Find the lines in the records that carry the word "computer". Copy each one.

##### AVAILABLE DATA #####

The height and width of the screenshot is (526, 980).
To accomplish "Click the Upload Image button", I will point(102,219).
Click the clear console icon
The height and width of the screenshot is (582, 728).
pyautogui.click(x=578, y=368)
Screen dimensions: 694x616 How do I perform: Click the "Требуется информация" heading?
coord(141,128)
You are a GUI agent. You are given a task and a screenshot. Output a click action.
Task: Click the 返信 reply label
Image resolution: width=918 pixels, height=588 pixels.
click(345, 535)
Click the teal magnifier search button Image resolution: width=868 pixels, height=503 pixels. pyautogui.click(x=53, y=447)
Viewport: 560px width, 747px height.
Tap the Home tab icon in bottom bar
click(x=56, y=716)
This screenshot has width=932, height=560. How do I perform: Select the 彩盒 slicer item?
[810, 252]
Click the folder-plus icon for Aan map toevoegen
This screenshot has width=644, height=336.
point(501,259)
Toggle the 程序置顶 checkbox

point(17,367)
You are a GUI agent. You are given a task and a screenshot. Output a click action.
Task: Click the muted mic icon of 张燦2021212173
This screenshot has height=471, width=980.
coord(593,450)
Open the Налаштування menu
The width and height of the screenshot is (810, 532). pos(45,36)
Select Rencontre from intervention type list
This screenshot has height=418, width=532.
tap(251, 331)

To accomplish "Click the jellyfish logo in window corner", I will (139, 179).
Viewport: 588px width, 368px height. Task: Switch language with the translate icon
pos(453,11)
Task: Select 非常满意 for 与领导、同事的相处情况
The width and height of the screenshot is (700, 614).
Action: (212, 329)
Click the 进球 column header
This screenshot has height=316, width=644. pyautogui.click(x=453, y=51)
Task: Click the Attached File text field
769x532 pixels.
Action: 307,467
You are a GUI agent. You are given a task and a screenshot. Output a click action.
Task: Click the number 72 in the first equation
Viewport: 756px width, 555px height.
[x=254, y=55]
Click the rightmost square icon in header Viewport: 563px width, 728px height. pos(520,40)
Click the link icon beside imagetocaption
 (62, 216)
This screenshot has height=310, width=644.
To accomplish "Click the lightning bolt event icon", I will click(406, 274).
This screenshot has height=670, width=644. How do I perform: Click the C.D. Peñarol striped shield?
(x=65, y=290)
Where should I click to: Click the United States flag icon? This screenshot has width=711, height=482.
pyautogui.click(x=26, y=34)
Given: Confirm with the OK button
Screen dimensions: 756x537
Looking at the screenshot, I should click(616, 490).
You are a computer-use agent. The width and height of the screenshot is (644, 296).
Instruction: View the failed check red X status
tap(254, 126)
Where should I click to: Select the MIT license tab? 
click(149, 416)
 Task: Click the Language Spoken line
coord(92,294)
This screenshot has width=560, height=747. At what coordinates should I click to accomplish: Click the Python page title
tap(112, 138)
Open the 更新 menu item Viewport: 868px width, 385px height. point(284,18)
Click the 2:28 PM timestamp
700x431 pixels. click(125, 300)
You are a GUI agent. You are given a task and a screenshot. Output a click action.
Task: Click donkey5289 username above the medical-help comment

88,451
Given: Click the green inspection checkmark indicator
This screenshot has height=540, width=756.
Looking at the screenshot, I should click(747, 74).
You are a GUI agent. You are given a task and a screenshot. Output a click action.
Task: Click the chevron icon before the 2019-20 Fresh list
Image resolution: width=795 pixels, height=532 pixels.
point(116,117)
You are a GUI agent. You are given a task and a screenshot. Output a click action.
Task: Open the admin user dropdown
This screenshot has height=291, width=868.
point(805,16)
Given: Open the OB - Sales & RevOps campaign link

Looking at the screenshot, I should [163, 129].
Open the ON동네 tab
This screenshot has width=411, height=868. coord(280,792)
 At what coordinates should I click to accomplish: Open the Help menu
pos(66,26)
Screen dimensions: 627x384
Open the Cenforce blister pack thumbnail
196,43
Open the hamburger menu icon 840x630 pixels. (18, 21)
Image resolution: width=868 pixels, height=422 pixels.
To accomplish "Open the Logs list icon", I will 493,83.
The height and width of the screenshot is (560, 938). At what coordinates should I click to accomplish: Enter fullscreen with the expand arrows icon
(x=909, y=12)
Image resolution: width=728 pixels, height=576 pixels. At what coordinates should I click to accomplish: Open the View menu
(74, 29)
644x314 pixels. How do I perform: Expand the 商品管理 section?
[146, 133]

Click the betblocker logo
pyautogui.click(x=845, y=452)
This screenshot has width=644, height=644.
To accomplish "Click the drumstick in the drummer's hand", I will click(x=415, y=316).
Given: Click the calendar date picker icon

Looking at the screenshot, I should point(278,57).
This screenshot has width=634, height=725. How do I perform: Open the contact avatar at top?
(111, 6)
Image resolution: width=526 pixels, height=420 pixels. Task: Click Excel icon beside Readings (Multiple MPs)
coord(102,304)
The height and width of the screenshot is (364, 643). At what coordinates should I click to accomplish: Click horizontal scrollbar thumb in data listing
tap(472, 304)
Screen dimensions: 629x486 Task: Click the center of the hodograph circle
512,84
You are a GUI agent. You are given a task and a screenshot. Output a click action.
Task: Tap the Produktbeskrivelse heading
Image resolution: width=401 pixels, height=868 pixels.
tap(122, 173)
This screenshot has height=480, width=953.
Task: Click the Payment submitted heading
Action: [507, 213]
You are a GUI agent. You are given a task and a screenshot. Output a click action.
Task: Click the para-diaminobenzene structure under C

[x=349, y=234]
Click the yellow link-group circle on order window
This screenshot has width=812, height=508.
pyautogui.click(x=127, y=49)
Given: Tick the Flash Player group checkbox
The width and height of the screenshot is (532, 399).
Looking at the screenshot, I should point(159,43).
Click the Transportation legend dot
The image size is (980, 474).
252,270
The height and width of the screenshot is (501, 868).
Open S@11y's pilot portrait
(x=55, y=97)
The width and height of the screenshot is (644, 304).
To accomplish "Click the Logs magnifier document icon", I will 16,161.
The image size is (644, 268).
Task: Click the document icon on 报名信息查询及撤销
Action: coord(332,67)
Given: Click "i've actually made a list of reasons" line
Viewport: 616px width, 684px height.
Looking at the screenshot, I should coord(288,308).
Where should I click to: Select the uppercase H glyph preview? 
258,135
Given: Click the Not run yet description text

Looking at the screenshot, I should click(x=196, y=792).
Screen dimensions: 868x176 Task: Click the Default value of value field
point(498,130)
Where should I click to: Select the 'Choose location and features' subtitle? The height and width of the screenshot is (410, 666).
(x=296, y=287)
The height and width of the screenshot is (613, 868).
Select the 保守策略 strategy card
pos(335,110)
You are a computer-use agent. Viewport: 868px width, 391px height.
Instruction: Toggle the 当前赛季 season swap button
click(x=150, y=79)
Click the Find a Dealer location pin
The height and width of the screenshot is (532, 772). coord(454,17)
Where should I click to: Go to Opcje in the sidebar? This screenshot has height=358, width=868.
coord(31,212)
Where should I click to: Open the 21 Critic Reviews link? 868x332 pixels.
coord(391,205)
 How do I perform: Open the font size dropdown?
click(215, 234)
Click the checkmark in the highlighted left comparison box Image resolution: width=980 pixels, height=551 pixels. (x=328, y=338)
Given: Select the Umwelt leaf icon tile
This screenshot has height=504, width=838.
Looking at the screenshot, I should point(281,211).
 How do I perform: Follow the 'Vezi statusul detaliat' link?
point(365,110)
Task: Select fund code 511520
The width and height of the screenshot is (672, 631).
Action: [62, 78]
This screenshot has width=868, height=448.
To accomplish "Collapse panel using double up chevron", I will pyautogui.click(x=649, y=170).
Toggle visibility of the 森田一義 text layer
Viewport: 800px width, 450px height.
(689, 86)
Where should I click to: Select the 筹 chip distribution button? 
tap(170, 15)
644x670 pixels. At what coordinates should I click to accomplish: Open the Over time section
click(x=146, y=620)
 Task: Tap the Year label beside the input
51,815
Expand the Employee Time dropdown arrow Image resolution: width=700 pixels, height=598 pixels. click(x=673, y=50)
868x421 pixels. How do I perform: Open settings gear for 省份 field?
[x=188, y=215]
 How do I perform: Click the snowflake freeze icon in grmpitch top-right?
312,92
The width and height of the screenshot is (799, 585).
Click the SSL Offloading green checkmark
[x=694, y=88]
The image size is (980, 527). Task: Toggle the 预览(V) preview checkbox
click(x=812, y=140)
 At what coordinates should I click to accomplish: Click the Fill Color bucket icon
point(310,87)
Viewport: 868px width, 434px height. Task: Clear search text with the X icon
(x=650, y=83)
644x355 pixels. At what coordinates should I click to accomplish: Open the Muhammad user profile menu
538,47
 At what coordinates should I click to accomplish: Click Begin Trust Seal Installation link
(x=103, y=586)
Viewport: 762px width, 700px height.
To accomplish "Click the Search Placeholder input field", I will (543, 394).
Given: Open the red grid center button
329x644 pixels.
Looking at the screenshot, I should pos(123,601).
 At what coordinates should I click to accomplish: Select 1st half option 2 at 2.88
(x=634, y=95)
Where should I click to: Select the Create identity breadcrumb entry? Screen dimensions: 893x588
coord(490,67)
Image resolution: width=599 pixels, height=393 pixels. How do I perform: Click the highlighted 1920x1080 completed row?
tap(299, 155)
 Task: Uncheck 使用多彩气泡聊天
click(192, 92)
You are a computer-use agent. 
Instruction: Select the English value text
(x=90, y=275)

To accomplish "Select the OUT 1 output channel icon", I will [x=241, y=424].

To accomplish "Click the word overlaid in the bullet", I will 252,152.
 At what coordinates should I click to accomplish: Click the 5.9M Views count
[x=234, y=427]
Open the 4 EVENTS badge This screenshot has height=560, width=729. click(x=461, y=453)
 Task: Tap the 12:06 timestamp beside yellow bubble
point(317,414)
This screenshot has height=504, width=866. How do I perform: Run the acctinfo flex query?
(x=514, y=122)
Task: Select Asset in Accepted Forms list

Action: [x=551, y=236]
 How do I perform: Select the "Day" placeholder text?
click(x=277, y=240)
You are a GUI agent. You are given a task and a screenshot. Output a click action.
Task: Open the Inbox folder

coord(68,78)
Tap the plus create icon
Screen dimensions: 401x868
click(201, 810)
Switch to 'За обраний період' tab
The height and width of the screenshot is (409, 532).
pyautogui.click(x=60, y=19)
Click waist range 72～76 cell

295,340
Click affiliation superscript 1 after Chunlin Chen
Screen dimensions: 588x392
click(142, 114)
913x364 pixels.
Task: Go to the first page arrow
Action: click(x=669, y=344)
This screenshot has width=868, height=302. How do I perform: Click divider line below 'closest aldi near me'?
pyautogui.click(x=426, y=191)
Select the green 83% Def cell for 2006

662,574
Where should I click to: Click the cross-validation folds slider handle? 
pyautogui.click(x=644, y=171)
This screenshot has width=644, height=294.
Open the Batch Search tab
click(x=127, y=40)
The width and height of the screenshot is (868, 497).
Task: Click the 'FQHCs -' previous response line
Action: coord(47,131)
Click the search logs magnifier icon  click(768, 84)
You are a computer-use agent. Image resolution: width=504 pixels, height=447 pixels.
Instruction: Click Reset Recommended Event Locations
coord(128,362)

#####

WRITTEN SOLUTION
You are a computer-use agent. The width and height of the screenshot is (644, 296).
You are a computer-use agent. Viewport: 868px width, 391px height.
You are a computer-use agent. 
You are a computer-use agent. Image resolution: width=504 pixels, height=447 pixels.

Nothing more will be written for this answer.